That's the question under debate in a StreetEasy.com discussion.  Opinions vary about whether protection is possible or even advisable:

  • "Anything is possible. The issue is that you will have to put money into escrow and draw from it. Another issue is for how long should the money remain in escrow before being released to the seller. A reasonable thing to do is to provide an offer that already estimates the assessment and subtracts it from the offering price."
  • "If your seller will agree to be liable for future undetermined assessments, I'd bet their accommodation indicates you are seriously overpaying for the property. I would have laughed at a buyer who proposed this....Any seller not desperate to preserve a deal with you (which means you are overpaying) would tell you to get a good lawyer, do your due dilly, and bid accordingly."
  • "[A] relative bought a coop and had this contingency put in. The amount was capped. Seems to be much about nothing since the price could've been adjusted just as easily...."
  • "When we bought this place, we got our seller to pay the remainder of a declared assessment even though the work for the assessment wouldn't begin until after our closing. The key for is that it had been declared. Had the board not settled on an amount (which turned out to be insufficient, but we knew that going in), we would have been SOL."

BrickUnderground checked in with a closing attorney to see if we could settle the matter.

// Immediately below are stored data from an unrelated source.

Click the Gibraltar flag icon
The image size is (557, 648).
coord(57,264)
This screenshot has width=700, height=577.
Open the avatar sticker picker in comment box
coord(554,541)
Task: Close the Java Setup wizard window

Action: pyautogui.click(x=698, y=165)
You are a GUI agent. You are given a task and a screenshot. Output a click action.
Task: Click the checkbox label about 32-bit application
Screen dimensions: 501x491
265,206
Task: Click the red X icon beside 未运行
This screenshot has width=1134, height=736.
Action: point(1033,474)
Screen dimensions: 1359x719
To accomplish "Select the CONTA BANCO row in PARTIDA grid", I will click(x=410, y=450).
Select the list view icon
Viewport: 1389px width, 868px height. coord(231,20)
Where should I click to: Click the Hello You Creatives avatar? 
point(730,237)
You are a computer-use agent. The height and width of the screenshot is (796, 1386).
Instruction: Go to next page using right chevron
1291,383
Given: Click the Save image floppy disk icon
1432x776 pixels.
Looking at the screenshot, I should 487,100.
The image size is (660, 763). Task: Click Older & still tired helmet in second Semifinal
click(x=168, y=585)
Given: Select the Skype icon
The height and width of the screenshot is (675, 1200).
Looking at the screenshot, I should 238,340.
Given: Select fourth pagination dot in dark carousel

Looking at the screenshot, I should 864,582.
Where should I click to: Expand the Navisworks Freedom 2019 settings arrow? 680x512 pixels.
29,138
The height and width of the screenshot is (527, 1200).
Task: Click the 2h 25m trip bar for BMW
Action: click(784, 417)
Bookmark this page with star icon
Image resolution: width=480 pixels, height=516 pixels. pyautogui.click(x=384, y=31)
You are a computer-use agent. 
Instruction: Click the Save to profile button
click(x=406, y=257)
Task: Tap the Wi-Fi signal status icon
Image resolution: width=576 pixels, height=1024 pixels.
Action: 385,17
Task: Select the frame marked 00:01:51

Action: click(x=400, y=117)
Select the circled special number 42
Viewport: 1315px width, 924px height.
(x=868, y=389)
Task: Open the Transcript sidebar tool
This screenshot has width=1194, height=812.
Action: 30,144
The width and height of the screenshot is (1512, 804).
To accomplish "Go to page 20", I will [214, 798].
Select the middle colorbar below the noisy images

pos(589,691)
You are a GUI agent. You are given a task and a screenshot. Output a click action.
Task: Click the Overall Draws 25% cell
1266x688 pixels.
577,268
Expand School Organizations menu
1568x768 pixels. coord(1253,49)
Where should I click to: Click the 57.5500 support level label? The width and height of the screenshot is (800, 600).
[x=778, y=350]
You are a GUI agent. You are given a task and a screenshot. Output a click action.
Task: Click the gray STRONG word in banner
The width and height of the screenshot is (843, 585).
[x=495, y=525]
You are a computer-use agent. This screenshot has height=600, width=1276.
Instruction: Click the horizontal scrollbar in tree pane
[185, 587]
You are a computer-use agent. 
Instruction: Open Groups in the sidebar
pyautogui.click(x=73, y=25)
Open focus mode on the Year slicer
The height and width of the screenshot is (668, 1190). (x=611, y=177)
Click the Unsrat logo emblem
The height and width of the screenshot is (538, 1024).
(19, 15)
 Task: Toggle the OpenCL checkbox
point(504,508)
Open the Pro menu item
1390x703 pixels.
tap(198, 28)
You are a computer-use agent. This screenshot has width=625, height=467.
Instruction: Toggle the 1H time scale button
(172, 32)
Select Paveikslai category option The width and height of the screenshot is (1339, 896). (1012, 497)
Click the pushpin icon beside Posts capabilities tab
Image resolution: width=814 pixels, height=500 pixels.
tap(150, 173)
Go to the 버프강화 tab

"I think the idea is laughable," says Manhattan real estate attorney Rachel Mulcahy. "One might be able to negotiate a provision for a known assessment with a short time frame immediately following closing.  But generally if I represented the seller I would say no to even considering agreeing to such a provision.  It's the equivalent of a selling homeowner offering to pay for a new driveway at some later unknown date."

Also, she says,  "keeping deals 'live' with escrow money ad infinitum because there might be an assessment three years down the line is not beneficial to anyone involved.  And finally, if the buyer is that worried about an assessment, it means the building is short cash to cover whatever the issue might be.  In that case, don't buy into the building."